What you will further seem to know for sure is that the PN junction is the hottest point in an LED (or any other power semiconductor for that matter) with the LED mounting substrate and or heat sink being somewhat cooler. How much cooling is needed can be rather accurately calculated if you know a) the heat sink temperature (easy to determine) and b) the junction-to-case thermal resistance (easy to determine for the data sheet).

You likely agree with what you have just read.  Having been involved over several decades with silicon power semiconductor and power LEDs in one way or another I also would have agreed... until I did not.
He goes on to describe his surprise at burning himself on an LED he was working with.  The junction was certainly around 40C, and that's just barely above body temperature - it shouldn't burn skin.  So he measured with instrumentation and it read 125C!  A sliver of wax formulated to melt a 70C melted instantly confirming the measurement.
To further determine if this perceived high temperature was a “phantom”,  I proceeded to place over all devices at one time or another a small (1” by 1” by  .032) piece of aluminum.   Without exception, each became a hot plate, elevating the aluminum temperature (as measured by a thermocouple on the top illumination-immune side away from the light). Without exception, the temperature got to between 125-150ºC.
The article is techno-geeky to the extreme, but I know some of my readers will read and enjoy.  The bottom line is that despite the press, LEDs do generate infrared and radiate it out of the front of the light.  When LED makers were struggling to reach 1W input power, it was less noticeable.  With today's much higher powers, a few percent turning into infrared is noticeable.  Heat can affect phosphor life and therefore the life of any bulbs you buy.  And if you want to put an LED bulb in a sealed fixture, you should be aware of the heat.  A sealed fixture designed for a large incandescent bulb should be fine, because the LED will still radiate less heat than it was designed for.  But if you're starting from scratch, don't assume all the heat goes out of the metal base of the bulb or convenient heat sink.


  1. Ill be damned.

    I totally bought into the "LEDs dont produce heat" thing. Had to test this for myself. Walked into the kitchen and grabbed one of the GU11 3w LED bulbs I have and nearly yelped.
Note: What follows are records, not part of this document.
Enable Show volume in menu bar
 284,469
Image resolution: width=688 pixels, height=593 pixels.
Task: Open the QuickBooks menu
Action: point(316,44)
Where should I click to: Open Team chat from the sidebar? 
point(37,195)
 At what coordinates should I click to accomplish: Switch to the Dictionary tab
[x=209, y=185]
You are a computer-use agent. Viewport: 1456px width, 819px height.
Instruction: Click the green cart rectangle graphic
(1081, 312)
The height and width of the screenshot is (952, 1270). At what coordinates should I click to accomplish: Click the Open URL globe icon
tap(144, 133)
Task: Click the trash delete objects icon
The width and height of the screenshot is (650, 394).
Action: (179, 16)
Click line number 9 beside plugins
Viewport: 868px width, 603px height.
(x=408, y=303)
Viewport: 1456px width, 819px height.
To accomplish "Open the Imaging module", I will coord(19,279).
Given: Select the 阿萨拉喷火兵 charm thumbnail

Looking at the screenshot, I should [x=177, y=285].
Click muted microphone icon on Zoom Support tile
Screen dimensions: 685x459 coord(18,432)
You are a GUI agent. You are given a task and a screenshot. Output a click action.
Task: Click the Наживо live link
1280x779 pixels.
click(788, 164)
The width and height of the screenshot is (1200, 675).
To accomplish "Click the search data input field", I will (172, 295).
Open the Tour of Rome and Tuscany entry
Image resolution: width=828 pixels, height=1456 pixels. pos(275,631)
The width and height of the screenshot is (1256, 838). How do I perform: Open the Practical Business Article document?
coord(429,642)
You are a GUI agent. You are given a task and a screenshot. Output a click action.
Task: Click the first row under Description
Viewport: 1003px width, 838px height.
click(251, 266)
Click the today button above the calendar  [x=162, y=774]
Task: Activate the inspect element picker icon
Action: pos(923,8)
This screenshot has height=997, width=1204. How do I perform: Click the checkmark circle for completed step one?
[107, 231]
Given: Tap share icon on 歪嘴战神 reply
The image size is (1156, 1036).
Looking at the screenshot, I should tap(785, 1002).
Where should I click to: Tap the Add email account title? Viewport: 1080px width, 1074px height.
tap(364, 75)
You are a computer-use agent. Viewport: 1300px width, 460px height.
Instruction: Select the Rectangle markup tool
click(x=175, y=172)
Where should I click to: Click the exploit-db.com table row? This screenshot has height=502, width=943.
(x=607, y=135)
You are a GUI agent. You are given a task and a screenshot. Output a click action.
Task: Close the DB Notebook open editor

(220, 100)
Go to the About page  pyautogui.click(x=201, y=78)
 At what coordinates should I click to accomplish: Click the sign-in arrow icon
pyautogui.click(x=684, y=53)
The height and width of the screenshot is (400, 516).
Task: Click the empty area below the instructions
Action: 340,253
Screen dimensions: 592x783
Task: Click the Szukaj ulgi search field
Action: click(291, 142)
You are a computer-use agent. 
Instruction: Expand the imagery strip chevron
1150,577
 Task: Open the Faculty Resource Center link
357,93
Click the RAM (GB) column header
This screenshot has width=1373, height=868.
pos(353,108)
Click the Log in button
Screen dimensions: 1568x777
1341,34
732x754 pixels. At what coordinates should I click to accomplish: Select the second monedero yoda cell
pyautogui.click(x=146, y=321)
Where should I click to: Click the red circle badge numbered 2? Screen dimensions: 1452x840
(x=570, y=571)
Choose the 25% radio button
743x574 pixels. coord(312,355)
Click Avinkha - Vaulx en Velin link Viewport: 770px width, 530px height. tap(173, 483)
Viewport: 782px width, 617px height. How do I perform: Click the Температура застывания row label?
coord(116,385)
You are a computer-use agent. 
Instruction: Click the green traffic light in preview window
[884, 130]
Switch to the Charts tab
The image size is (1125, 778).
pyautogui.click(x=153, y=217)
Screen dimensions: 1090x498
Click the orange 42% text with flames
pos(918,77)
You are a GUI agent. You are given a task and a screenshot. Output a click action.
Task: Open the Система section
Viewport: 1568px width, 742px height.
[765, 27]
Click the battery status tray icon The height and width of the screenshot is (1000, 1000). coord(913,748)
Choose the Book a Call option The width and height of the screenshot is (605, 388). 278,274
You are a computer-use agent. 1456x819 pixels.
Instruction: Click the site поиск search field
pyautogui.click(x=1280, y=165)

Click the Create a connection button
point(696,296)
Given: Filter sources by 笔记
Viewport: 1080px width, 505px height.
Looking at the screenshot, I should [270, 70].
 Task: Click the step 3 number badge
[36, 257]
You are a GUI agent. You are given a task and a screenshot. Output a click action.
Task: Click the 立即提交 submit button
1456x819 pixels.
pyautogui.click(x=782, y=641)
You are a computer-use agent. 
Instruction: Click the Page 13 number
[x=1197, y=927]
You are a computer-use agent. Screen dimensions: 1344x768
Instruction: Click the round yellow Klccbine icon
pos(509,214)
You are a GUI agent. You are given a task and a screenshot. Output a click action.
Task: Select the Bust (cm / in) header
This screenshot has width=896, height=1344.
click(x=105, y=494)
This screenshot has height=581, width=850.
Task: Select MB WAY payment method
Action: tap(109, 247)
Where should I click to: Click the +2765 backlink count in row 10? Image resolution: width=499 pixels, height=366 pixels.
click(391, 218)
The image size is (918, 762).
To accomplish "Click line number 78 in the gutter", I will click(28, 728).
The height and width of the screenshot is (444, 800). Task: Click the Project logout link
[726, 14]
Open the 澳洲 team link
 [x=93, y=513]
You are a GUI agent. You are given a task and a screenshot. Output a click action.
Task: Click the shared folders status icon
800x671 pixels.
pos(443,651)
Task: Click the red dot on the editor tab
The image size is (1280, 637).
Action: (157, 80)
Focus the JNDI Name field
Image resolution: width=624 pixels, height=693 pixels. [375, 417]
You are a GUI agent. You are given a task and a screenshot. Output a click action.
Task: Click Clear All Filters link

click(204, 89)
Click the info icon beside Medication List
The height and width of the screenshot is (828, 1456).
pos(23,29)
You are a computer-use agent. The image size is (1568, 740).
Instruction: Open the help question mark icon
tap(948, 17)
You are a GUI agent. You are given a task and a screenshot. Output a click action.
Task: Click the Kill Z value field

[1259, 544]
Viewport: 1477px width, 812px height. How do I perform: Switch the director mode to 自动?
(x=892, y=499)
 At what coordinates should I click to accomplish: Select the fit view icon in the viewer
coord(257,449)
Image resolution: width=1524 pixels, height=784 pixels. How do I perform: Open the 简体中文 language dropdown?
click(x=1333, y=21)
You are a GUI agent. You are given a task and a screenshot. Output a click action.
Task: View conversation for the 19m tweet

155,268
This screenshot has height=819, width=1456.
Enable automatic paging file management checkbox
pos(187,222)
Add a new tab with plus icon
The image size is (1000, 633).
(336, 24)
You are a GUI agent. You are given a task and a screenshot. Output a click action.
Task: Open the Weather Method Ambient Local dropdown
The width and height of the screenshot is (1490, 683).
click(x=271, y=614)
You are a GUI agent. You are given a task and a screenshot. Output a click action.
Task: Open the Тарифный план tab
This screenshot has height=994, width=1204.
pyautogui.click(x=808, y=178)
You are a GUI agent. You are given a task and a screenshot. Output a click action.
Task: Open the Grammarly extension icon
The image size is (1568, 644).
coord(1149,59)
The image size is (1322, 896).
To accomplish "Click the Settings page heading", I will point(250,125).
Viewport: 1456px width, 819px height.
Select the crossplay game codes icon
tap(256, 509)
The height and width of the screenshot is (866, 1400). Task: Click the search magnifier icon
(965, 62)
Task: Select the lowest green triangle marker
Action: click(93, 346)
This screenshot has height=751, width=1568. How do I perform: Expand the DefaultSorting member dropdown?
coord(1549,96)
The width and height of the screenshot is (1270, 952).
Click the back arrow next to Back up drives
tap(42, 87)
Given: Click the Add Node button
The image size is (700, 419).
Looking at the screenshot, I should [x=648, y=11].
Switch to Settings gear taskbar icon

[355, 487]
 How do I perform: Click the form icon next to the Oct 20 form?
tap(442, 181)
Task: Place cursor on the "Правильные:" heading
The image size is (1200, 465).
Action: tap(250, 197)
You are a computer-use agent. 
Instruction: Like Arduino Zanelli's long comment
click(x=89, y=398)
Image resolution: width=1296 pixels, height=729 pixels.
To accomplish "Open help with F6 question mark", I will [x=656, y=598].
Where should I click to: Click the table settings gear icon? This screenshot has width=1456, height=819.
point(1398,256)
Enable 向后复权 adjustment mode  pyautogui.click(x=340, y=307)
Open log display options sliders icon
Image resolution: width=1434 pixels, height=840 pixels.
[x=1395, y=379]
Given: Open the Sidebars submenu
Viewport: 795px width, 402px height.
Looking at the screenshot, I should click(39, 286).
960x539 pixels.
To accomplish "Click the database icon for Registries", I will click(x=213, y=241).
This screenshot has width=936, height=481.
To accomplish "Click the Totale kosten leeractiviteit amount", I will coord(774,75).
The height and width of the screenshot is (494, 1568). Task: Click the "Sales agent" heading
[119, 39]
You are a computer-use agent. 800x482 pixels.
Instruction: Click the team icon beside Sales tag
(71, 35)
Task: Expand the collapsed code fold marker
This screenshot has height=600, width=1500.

    Cooler than an incandescent, but still could burn if ignored.

    Oh, and if your looking for cheap LEDs, The Egg has all you need (I use Roswell and like the "Natural White", but YMMV): http://www.newegg.com/LED-Lighting/SubCategory/ID-2896?Tid=17125

  2. There is a reason the LED Bulbs I just put into the bathroom look like ordinary bulbs but have a BIG heat sink on the socket side!

  3. Hmm. Giving it very little thought, it would seem that the maximum heat would be proportional to the wattage used. I guess it makes sense they'd get hot to some degree (heh!) since power is going in, and not all of it turns to light.

    1. Just to be clear, we're talking about infrared coming out of the front of the bulb like the old-fashioned heat lamps. But, yeah, the heat was less noticeable with lower wattage bulbs. The new thing is that the mechanism that produces light in an LED is different from a filament and no one expected this to be happening.

  4. I purchased two LED replacement "bulbs" at two different times. Each one lasted less then a week. The "bulbs" cost perhaps 20 times as much as an old style bulb but they last 1/1000th as long.

  5. I've never run across anyone saying that. Mine are months to over a year old and I fully expect to get years out of them.

    I suppose a bad problem with the AC power could do that, but like I say, I've never even heard of that happening to anyone.

  6. it be safe to use a "60 Watt" LED bulb in a fixture calling for a maximum 40watt incandescent?

    1. Before this article, I would have felt comfortable doing that. 60W LED bulbs use about 8 to 10 watts, and the ratings on fixtures are usually for heat in the parts. If you're putting the bulb in a sealed fixture, say with a plastic globe over the bulb, I'd be less comfortable. In a lamp with a bare bulb and lampshade, I'd do it.

      Hope that's useful to you. Since you're replying to a nearly three year old post, I gather you're having a hard time finding an answer. Unfortunately, without getting some way of measuring the temperature out of the bulb, it's hard to know for sure.

      I put four of the curly compact fluorescent bulbs in a fixture overhead that's rated for four 60W bulbs. Those use about 15 Watts, so 1/4 of the fixture rating. The fixture was fine, but every one of those burned up within less than two years. They didn't catch fire openly, but they all smoked and stank like burning electronics. I put another one in a ceiling fixture, so it hang upside down. Those burned out in a few months.